Oncologie

Lymphome diffus à grandes cellules B Chimiothérapie R-CHOP

Le lymphome diffus à grandes cellules B (DLBCL) est le type de lymphome non hodgkinien le plus courant, représentant environ 25 % de tous les cas de lymphome, avec une incidence annuelle de 7,1 pour 100 000 personnes aux États-Unis. Le mécanisme physiopathologique implique la prolifération monoclonale des cellules B, qui peut être provoquée par des altérations génétiques, telles que des translocations impliquant les gènes BCL2, BCL6 ou MYC, survenant respectivement dans 30 %, 25 % et 10 % des cas.
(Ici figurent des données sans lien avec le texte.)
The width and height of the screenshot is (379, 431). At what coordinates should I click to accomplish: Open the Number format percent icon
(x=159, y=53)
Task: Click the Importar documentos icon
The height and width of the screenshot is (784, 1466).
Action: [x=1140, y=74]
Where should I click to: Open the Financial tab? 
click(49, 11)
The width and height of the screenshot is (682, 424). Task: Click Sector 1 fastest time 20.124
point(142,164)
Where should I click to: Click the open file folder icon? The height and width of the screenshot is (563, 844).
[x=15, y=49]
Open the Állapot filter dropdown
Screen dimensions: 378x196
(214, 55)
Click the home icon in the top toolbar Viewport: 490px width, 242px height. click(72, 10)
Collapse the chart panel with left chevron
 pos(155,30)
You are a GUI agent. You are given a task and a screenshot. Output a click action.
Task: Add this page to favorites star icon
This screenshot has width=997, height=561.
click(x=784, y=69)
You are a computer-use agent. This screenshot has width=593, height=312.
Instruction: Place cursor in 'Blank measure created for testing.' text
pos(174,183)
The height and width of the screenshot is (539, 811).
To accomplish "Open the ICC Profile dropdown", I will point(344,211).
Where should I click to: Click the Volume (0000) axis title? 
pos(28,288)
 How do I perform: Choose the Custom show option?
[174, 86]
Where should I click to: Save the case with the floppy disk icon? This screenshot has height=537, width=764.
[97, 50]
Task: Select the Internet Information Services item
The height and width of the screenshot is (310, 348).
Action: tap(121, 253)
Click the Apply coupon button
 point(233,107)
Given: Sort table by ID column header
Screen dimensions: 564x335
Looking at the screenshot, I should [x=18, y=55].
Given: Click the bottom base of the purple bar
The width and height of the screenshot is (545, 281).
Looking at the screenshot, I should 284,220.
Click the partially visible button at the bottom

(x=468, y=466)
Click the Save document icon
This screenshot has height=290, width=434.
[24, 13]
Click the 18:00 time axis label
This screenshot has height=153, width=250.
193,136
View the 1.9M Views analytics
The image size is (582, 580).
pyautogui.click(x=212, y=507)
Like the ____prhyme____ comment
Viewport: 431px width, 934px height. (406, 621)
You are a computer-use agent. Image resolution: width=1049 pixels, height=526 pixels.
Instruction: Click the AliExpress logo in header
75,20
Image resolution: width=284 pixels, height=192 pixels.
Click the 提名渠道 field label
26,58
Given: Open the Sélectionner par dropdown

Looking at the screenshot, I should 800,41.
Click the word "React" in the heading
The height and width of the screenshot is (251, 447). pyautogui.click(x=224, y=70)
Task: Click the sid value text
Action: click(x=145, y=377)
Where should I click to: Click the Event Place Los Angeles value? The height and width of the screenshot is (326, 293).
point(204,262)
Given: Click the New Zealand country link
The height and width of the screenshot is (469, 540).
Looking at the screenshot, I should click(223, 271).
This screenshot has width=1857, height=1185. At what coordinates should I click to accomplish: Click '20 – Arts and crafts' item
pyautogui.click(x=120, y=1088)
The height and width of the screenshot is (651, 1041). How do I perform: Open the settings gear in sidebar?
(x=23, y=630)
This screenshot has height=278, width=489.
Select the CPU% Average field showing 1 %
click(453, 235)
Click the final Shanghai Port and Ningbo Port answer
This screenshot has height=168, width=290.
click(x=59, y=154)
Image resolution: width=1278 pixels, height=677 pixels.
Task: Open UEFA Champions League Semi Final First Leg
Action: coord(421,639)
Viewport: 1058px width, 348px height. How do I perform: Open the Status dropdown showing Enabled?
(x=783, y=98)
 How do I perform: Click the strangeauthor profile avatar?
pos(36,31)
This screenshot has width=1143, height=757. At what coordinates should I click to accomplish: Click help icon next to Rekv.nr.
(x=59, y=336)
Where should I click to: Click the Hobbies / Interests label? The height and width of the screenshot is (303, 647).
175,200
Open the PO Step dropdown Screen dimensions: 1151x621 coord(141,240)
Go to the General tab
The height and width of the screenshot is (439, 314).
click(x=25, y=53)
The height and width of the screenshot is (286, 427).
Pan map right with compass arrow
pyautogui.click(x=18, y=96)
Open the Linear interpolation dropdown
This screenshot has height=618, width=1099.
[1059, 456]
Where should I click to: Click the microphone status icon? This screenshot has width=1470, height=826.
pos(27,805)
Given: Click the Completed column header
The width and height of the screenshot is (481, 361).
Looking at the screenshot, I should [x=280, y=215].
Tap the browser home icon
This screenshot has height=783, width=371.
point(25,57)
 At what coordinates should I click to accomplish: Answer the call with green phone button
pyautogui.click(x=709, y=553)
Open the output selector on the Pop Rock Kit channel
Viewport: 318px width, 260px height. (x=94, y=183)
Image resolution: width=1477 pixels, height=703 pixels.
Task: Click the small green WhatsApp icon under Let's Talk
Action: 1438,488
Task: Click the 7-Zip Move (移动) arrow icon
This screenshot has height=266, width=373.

Les principales approches diagnostiques comprennent la biopsie, l'immunohistochimie et l'hybridation in situ par fluorescence (FISH), avec une précision diagnostique de 90 %. Les stratégies de prise en charge primaires impliquent la chimiothérapie, le R-CHOP (rituximab, cyclophosphamide, doxorubicine, vincristine et prednisone) étant le traitement standard de première intention, entraînant un taux de réponse complète de 75 % et un taux de survie global de 60 % à 5 ans.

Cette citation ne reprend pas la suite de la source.